▶ TASK INSTRUCTIONS:
Looking at the records below, say how many lines include "category", and add nothing else.

▶ DATA RECORDS:
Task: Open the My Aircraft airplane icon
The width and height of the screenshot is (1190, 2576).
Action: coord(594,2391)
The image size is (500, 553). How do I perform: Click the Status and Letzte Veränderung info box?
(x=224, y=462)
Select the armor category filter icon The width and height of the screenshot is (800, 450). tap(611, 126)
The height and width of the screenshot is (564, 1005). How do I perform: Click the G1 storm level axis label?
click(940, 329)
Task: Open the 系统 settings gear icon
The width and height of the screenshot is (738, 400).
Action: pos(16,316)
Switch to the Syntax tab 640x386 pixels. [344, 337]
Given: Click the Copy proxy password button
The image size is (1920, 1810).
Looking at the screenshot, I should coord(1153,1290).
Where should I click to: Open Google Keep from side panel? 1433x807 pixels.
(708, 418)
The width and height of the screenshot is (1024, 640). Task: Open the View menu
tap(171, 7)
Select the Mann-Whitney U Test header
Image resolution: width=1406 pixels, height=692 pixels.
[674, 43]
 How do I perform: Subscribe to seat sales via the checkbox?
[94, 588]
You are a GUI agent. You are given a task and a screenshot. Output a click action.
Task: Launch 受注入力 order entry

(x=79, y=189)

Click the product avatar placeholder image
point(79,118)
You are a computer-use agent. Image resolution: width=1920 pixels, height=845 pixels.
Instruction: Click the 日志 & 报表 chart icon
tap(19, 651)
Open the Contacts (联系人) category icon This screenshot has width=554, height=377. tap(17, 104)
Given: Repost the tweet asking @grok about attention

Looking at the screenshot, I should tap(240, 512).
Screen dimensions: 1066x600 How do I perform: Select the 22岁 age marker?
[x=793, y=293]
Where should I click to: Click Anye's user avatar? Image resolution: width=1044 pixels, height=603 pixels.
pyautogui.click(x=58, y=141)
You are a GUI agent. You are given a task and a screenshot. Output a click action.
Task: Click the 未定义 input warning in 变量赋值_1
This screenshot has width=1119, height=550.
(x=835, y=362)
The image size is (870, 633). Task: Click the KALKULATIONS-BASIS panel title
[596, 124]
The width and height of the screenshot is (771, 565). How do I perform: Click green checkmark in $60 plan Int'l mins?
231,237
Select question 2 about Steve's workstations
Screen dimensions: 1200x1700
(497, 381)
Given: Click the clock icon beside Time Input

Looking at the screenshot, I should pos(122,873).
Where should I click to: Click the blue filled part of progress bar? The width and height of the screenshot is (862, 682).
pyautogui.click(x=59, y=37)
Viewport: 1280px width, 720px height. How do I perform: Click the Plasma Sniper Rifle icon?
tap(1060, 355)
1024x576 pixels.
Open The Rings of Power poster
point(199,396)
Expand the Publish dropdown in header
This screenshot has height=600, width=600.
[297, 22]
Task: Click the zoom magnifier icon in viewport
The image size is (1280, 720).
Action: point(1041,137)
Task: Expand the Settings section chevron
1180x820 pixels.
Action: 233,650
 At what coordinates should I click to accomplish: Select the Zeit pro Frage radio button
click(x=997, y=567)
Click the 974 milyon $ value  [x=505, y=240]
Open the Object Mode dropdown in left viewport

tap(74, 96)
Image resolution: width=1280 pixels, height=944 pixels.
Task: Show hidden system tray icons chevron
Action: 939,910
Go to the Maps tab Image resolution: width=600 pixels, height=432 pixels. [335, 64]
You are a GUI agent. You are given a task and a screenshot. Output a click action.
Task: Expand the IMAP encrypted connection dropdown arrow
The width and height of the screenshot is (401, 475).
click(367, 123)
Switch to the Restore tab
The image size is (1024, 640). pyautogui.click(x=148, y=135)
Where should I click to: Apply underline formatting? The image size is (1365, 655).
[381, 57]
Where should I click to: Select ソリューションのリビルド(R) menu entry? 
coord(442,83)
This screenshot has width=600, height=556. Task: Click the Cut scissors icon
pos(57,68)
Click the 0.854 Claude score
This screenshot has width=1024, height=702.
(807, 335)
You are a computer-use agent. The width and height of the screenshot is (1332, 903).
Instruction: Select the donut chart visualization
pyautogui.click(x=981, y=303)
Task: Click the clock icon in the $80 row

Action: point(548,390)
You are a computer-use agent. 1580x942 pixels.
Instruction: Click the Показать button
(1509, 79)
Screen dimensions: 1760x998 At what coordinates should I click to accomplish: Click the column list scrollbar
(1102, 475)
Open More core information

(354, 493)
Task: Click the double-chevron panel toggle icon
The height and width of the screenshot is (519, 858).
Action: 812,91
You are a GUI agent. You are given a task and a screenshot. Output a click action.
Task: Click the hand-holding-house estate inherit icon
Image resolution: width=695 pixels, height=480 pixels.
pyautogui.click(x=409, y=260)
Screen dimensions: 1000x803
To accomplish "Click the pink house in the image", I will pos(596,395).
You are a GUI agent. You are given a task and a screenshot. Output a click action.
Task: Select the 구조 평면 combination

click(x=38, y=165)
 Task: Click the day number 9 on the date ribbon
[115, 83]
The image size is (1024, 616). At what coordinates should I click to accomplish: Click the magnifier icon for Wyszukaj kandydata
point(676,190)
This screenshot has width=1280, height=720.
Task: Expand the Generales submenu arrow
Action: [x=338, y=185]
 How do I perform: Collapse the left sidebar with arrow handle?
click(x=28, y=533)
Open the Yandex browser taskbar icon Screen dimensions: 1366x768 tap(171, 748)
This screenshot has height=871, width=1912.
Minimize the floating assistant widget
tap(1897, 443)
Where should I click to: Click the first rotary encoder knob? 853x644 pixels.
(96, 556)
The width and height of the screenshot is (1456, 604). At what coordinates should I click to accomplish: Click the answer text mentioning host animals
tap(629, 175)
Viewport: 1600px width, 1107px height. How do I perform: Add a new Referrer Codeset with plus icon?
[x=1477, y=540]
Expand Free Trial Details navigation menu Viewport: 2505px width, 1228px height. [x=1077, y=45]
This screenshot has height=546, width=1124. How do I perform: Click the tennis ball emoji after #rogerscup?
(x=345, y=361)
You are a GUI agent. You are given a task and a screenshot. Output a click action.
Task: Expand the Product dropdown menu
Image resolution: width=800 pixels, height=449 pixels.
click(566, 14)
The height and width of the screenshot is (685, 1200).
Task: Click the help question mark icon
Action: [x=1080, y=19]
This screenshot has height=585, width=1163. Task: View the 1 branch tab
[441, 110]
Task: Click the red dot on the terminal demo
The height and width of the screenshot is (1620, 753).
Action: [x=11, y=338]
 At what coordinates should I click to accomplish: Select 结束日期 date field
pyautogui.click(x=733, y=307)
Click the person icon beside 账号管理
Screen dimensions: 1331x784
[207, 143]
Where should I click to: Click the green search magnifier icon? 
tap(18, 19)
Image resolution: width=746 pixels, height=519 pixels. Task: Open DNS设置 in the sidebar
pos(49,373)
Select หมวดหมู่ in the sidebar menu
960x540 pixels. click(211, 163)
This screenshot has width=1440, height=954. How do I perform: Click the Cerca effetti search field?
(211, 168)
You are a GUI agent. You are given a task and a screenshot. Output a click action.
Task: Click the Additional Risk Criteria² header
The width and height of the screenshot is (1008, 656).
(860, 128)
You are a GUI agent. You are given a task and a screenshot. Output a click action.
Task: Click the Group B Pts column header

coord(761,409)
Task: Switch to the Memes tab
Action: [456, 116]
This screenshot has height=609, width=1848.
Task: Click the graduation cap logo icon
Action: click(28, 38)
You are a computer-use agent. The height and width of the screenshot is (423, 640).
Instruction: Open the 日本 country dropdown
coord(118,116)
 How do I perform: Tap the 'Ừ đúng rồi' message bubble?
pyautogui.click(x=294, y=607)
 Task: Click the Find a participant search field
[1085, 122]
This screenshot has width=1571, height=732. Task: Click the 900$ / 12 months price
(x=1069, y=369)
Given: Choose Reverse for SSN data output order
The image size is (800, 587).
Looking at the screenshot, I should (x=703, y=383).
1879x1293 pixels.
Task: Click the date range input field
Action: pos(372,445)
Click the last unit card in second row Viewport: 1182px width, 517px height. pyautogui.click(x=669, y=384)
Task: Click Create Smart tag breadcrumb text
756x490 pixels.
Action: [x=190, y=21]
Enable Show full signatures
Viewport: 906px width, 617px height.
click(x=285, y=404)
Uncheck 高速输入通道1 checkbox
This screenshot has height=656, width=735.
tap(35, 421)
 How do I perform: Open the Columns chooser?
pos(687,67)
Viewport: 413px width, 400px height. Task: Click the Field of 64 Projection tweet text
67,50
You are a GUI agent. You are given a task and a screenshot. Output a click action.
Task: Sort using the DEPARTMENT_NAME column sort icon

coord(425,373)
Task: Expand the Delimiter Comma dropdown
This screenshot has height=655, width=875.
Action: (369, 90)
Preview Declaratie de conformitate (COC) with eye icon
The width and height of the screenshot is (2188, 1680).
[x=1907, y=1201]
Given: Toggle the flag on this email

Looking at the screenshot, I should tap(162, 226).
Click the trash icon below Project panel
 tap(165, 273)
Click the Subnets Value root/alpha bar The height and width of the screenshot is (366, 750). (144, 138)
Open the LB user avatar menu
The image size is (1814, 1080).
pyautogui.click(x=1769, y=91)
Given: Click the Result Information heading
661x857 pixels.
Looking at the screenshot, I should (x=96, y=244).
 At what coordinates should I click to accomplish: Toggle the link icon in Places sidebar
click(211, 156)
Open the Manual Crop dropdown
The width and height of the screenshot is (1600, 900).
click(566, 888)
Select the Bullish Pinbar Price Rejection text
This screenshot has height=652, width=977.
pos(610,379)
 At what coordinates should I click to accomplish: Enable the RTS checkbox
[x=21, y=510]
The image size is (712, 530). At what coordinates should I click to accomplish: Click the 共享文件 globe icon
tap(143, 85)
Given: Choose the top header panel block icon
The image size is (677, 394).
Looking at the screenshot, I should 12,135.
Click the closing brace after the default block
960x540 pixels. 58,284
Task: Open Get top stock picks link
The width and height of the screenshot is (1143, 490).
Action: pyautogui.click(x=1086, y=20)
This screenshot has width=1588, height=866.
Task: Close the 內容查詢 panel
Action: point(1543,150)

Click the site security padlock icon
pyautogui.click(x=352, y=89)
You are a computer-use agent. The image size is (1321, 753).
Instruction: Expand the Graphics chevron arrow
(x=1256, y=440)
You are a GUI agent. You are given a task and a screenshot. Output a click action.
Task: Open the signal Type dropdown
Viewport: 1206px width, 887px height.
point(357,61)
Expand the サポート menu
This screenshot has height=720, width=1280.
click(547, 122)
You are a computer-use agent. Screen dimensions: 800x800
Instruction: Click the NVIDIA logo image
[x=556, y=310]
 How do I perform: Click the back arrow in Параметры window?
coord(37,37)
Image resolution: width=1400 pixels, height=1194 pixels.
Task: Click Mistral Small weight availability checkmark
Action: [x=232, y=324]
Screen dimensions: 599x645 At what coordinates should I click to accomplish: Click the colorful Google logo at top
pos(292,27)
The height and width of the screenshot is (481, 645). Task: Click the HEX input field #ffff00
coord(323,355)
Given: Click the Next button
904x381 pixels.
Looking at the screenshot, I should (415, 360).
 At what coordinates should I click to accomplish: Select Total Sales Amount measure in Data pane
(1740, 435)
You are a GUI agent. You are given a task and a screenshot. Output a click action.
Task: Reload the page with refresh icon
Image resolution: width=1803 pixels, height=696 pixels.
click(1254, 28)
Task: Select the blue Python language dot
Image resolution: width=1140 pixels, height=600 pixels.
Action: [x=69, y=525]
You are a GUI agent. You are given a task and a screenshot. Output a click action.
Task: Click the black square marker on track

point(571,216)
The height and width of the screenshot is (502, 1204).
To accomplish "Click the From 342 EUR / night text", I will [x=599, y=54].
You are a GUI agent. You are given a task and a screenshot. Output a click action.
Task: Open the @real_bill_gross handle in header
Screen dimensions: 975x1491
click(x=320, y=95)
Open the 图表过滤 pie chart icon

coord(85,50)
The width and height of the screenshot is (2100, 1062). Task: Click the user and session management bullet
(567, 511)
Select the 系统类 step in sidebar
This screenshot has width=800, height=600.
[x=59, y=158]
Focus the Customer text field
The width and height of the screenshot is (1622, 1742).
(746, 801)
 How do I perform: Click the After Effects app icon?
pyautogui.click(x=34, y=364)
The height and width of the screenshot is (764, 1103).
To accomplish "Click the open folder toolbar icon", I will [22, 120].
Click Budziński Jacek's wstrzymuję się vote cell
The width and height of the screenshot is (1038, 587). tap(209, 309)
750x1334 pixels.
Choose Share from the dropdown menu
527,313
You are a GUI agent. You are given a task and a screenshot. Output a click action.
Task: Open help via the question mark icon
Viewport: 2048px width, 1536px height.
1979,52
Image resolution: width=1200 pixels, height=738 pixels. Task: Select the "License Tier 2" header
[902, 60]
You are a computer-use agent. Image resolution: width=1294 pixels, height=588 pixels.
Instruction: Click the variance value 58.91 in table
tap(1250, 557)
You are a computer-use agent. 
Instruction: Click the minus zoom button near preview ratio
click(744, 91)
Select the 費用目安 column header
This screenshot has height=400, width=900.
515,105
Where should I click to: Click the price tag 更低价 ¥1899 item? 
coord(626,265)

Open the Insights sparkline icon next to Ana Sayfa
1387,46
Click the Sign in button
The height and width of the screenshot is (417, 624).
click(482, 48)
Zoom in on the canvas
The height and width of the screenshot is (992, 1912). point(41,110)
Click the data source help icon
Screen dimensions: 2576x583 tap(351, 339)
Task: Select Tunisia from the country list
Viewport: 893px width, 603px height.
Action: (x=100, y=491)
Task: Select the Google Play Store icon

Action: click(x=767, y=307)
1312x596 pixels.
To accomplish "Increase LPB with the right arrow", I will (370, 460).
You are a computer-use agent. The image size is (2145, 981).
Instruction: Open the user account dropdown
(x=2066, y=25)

▶ OUTPUT:
2